▸ Task description:
Your response should consist solely of the lines from the one containing "The width and height of the screenshot is (1512, 801)." through the final line of the entries, repeated exactly.

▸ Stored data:
-*-
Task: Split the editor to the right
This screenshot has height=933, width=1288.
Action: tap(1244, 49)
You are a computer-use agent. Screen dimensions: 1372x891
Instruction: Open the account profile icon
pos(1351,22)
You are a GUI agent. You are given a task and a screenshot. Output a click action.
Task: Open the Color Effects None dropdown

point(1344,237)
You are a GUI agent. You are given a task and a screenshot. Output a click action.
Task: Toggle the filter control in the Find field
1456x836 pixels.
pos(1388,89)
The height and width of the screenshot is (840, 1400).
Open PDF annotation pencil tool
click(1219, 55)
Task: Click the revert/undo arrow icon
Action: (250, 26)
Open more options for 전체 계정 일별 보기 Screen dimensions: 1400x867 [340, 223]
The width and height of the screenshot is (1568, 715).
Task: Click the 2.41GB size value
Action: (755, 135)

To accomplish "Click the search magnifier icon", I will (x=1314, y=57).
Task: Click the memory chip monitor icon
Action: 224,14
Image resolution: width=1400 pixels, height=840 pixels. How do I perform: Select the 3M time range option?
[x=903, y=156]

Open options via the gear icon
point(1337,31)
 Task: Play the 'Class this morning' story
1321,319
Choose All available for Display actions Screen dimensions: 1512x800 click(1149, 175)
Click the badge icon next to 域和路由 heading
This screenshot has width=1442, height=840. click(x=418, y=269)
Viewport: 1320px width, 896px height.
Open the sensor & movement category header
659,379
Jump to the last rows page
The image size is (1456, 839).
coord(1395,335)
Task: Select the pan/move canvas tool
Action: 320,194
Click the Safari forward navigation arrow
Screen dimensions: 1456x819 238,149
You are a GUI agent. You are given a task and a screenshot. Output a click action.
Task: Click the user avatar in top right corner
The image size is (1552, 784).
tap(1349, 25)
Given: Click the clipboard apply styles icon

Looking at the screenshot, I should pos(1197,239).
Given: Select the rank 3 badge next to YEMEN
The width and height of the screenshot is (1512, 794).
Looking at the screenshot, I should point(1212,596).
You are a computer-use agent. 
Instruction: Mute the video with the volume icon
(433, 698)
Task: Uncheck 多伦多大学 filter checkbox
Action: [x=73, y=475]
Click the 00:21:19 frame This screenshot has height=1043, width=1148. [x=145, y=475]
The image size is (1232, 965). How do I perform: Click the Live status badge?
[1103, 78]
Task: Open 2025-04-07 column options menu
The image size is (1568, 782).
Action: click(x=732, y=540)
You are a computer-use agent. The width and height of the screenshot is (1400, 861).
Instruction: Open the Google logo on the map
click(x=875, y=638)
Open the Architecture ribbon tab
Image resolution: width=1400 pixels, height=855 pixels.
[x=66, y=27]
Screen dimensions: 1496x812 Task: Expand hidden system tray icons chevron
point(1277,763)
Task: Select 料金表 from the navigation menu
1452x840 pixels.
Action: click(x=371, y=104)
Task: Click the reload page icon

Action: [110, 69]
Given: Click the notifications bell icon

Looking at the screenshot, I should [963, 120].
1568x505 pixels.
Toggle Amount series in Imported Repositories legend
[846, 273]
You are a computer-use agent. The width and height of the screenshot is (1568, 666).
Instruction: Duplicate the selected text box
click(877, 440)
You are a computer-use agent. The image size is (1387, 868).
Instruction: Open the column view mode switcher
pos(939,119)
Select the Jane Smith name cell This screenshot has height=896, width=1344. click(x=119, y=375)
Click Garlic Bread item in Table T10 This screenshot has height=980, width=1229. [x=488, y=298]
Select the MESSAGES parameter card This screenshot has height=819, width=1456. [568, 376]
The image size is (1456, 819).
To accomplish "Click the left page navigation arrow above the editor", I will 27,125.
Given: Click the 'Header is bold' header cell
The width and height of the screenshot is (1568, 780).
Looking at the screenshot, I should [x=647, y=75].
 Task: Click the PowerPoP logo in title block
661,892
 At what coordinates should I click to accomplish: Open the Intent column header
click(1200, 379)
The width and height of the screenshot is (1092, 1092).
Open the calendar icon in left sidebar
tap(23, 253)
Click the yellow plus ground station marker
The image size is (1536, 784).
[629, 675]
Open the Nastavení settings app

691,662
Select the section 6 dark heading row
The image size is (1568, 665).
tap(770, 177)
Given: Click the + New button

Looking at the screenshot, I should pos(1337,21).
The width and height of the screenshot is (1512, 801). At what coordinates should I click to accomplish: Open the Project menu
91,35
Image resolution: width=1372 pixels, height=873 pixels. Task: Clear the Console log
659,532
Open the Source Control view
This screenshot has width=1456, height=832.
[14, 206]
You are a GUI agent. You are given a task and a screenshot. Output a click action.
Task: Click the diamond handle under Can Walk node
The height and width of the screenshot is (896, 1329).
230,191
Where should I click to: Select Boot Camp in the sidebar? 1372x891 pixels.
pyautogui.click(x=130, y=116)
-*-
▸ Task answer:
The width and height of the screenshot is (1512, 801). At what coordinates should I click to accomplish: Open the Project menu
91,35
Image resolution: width=1372 pixels, height=873 pixels. Task: Clear the Console log
659,532
Open the Source Control view
This screenshot has width=1456, height=832.
[14, 206]
You are a GUI agent. You are given a task and a screenshot. Output a click action.
Task: Click the diamond handle under Can Walk node
The height and width of the screenshot is (896, 1329).
230,191
Where should I click to: Select Boot Camp in the sidebar? 1372x891 pixels.
pyautogui.click(x=130, y=116)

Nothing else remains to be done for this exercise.